On the western part of the forum (Figure 3) was maintained, throughout the Republic, the Regia, the ‘royal palace’ of the last kings of Rome (traditionally the house of Numa), linked to the house of Vestal Virgins and the temple of Vesta, in which they kept the public household fire. In the Regia were found bucchero (Etruscan pottery) with the name rex inscribed, and decorative terracotta probably alluding to the foundation of Athens (with a representation
Of the Minotaur), which informs on the level of familiarity towards Greek culture as early as this period.
The forum was crossed by the via sacra (the ‘sacred way’), whose orientation, even if its the original layout is still debated, follows a religious axis linking the arx to the Latin shrine of Jupiter Latiaris in the Alban Hills, at the south of Rome.
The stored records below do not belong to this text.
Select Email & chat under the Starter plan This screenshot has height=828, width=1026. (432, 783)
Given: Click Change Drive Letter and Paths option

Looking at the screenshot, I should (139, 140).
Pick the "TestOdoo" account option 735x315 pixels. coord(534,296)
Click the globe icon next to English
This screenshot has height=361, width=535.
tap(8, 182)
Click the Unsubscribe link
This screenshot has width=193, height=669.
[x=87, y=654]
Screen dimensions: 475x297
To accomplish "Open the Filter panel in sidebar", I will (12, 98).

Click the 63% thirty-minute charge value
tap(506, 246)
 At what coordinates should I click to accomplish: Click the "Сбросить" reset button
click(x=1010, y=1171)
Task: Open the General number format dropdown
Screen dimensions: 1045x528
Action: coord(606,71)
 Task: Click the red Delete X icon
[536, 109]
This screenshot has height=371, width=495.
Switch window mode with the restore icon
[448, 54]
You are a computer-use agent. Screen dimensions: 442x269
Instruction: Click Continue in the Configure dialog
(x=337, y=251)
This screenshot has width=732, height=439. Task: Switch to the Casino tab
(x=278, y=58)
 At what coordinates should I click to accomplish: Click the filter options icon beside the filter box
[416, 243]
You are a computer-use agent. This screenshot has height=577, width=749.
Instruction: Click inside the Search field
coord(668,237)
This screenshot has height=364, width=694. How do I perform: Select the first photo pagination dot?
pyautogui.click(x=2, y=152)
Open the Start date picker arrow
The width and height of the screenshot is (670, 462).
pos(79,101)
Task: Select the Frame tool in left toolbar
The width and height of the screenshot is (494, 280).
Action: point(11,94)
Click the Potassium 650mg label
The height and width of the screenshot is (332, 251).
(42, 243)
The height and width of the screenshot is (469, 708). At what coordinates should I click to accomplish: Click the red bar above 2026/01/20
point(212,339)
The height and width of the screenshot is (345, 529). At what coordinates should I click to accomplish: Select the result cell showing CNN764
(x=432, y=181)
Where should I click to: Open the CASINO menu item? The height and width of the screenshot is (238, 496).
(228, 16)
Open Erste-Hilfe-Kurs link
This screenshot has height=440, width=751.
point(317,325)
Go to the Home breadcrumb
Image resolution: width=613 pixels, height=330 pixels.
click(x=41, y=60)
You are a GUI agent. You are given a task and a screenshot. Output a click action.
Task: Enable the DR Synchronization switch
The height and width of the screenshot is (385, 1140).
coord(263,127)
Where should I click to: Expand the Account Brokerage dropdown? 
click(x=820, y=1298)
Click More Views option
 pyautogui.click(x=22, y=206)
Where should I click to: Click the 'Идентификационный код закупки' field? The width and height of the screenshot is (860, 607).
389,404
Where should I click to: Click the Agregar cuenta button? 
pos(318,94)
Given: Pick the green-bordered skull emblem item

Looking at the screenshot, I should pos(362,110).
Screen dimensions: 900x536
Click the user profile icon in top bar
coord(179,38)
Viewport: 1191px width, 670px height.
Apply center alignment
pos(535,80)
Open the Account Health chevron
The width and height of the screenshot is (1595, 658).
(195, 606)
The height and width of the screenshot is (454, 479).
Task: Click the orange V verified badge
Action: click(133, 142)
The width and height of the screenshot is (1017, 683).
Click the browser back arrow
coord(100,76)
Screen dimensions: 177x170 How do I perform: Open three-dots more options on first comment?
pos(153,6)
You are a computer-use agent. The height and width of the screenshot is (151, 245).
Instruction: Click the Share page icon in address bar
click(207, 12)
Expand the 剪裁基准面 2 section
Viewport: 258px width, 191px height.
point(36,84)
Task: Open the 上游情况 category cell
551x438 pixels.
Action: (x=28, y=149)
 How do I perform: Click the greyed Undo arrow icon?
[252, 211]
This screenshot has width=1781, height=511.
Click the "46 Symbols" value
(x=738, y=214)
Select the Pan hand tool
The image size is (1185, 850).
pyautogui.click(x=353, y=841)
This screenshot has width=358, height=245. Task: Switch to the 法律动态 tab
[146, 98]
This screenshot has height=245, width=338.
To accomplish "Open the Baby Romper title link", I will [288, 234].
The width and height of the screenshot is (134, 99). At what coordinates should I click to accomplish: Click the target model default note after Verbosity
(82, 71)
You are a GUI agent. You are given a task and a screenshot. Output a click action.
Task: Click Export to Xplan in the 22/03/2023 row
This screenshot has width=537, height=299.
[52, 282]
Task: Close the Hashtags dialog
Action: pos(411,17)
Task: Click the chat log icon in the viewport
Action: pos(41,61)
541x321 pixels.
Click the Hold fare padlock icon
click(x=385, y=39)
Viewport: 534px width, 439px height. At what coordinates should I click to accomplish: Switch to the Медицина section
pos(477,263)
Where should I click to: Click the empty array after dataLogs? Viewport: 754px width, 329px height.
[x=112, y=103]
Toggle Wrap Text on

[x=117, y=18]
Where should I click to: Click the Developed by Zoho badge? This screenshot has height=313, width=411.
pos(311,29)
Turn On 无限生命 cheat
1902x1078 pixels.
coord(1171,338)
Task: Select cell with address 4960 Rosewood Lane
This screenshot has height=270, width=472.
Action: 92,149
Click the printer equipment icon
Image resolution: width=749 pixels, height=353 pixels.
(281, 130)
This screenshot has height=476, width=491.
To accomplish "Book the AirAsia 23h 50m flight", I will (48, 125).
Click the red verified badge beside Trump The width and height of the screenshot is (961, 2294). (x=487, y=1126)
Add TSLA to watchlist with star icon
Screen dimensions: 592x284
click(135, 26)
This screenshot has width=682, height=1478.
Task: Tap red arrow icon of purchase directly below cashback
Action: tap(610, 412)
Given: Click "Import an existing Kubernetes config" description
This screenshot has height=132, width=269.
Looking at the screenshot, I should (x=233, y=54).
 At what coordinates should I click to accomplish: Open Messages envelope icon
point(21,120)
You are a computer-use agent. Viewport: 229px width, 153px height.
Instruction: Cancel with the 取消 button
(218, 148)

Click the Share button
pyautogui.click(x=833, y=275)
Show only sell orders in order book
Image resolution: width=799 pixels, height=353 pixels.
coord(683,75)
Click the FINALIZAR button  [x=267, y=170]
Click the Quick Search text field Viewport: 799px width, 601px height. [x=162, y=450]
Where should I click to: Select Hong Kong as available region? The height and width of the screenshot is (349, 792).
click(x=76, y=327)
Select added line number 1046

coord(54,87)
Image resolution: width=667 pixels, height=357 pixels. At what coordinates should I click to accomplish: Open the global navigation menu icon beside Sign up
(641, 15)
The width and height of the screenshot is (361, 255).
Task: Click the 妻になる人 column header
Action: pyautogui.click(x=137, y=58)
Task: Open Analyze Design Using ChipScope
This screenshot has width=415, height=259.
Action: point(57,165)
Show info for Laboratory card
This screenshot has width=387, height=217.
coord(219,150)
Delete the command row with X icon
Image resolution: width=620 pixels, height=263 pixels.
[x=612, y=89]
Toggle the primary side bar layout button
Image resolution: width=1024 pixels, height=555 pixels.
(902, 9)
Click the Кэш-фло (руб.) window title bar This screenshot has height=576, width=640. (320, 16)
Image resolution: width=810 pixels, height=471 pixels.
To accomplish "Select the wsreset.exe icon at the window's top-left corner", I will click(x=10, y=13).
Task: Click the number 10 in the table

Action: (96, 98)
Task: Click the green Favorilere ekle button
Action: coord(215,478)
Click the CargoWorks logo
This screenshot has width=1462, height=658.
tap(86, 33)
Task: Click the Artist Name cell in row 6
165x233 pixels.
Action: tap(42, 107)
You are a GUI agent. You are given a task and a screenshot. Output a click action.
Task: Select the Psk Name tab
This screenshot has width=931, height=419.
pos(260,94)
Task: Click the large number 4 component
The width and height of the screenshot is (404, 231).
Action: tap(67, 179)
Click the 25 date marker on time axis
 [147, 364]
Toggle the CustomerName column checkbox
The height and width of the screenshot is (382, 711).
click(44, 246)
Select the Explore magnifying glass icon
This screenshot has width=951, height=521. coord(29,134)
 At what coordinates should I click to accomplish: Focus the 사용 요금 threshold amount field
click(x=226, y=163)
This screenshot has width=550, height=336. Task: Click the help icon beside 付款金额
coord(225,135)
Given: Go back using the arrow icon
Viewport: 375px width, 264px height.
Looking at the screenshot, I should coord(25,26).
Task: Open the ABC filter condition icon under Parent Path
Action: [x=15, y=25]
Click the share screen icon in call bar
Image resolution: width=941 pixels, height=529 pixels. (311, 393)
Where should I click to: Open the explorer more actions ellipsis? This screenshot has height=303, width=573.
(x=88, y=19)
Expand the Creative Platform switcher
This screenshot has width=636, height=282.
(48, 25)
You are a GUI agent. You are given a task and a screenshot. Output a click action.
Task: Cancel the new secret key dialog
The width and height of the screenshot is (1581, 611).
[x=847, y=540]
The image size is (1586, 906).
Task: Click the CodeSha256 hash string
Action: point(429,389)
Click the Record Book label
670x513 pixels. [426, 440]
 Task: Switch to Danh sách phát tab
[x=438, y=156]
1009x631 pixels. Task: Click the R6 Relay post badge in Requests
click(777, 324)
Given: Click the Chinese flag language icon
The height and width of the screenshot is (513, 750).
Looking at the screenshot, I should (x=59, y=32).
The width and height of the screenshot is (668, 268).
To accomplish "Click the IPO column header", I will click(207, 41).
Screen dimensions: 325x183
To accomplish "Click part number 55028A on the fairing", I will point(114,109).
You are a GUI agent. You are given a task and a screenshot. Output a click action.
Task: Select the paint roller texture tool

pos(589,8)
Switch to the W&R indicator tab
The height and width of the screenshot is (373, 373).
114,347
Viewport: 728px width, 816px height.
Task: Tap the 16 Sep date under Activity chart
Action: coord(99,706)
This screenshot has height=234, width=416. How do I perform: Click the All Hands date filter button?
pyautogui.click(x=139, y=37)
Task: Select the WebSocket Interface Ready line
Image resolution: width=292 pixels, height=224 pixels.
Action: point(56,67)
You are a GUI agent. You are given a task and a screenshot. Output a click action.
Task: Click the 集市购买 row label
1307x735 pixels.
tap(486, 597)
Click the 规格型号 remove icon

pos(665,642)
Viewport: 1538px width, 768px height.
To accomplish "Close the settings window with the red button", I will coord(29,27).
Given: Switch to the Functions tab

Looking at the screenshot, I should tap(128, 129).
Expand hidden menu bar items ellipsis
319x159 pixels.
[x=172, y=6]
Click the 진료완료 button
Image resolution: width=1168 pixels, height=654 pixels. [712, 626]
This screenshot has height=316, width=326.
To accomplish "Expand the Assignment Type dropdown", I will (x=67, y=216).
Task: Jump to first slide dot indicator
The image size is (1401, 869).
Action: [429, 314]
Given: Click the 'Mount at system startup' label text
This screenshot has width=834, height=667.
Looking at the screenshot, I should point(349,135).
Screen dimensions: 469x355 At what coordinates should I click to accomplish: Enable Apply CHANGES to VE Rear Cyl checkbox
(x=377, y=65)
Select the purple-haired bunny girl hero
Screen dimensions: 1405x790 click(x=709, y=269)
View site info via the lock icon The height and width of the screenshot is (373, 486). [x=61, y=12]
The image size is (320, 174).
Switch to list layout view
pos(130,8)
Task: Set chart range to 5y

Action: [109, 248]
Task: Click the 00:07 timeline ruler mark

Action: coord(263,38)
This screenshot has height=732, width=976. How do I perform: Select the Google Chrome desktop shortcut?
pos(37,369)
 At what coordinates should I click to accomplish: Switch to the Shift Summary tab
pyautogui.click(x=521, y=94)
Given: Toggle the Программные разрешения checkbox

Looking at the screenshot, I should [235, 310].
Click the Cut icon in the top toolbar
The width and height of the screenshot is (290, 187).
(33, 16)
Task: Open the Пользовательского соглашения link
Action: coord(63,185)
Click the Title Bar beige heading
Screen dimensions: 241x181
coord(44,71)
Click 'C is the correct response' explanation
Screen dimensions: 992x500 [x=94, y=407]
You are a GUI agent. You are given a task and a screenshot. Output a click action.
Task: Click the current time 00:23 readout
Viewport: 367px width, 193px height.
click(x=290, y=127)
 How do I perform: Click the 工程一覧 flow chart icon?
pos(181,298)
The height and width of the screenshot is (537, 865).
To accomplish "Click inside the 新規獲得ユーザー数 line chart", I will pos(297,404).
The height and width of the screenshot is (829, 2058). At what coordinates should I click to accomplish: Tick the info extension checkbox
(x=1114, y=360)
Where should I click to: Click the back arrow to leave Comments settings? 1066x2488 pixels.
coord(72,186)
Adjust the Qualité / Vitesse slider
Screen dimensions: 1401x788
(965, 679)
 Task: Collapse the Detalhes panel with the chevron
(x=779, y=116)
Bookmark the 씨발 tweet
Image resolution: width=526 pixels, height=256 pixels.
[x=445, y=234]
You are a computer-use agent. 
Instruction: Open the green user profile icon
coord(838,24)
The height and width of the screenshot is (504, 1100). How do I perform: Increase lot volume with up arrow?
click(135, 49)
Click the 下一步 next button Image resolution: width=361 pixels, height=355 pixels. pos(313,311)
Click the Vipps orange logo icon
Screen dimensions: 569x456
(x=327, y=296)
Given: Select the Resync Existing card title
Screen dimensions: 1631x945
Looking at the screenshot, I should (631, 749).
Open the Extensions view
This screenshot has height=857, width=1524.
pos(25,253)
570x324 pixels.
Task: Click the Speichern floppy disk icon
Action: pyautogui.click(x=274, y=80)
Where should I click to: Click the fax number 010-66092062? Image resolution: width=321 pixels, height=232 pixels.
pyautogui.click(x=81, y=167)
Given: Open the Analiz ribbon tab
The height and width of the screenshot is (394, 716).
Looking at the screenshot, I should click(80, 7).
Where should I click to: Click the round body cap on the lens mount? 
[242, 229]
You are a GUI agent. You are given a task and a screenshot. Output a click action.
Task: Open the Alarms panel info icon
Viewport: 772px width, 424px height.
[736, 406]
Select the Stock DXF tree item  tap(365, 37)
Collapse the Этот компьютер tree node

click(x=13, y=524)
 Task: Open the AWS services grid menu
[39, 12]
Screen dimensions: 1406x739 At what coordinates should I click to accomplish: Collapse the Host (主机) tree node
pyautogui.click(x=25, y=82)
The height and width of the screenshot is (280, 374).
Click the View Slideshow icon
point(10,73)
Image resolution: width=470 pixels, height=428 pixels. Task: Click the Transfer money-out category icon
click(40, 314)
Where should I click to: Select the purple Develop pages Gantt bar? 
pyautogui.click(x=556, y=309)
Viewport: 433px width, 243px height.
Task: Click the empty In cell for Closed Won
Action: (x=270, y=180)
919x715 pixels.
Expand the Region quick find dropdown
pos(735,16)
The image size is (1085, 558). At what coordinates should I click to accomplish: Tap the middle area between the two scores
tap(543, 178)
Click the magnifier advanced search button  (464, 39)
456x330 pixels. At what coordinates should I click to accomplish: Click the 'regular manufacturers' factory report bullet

But the best-preserved religious archaic structure is the sanctuary of Mater Matuta and Fortuna, under the church of Sant’Omobono, between the Capitol and the forum Boarium: with the temple of the Capitol triad dedicated to Jupiter, Juno, and Minerva, achieved at the very end of the sixth century and become the symbol of the city (the foundation and part of the podium are exhibited in a new part of the Capitol’s museum (Figure 4)), they throw some light on the development of religious architecture of the time, known as ‘Tuscan (Etruscan) order’: as for the public development of the forum, the new grandeur of the religious building informs on the inner and foreign expansion of the city.
Remains of the royal period, from the eighth to the end of the sixth century, inducing a re-reading of the tradition, enlighten, in addition to the proper foundation of Rome, the process of elaboration of a city-state whose final state is rather well known at the sixth century. However, the archaeology of archaic Rome is still increasing, thanks to permanent excavations and a superior knowledge of the surrounding archaic cities of Latium and Etruria (for which we have far fewer texts and almost no tradition), that should allow to define more and more precisely the very specificity of the city, and an always more subtle chronology of its beginnings.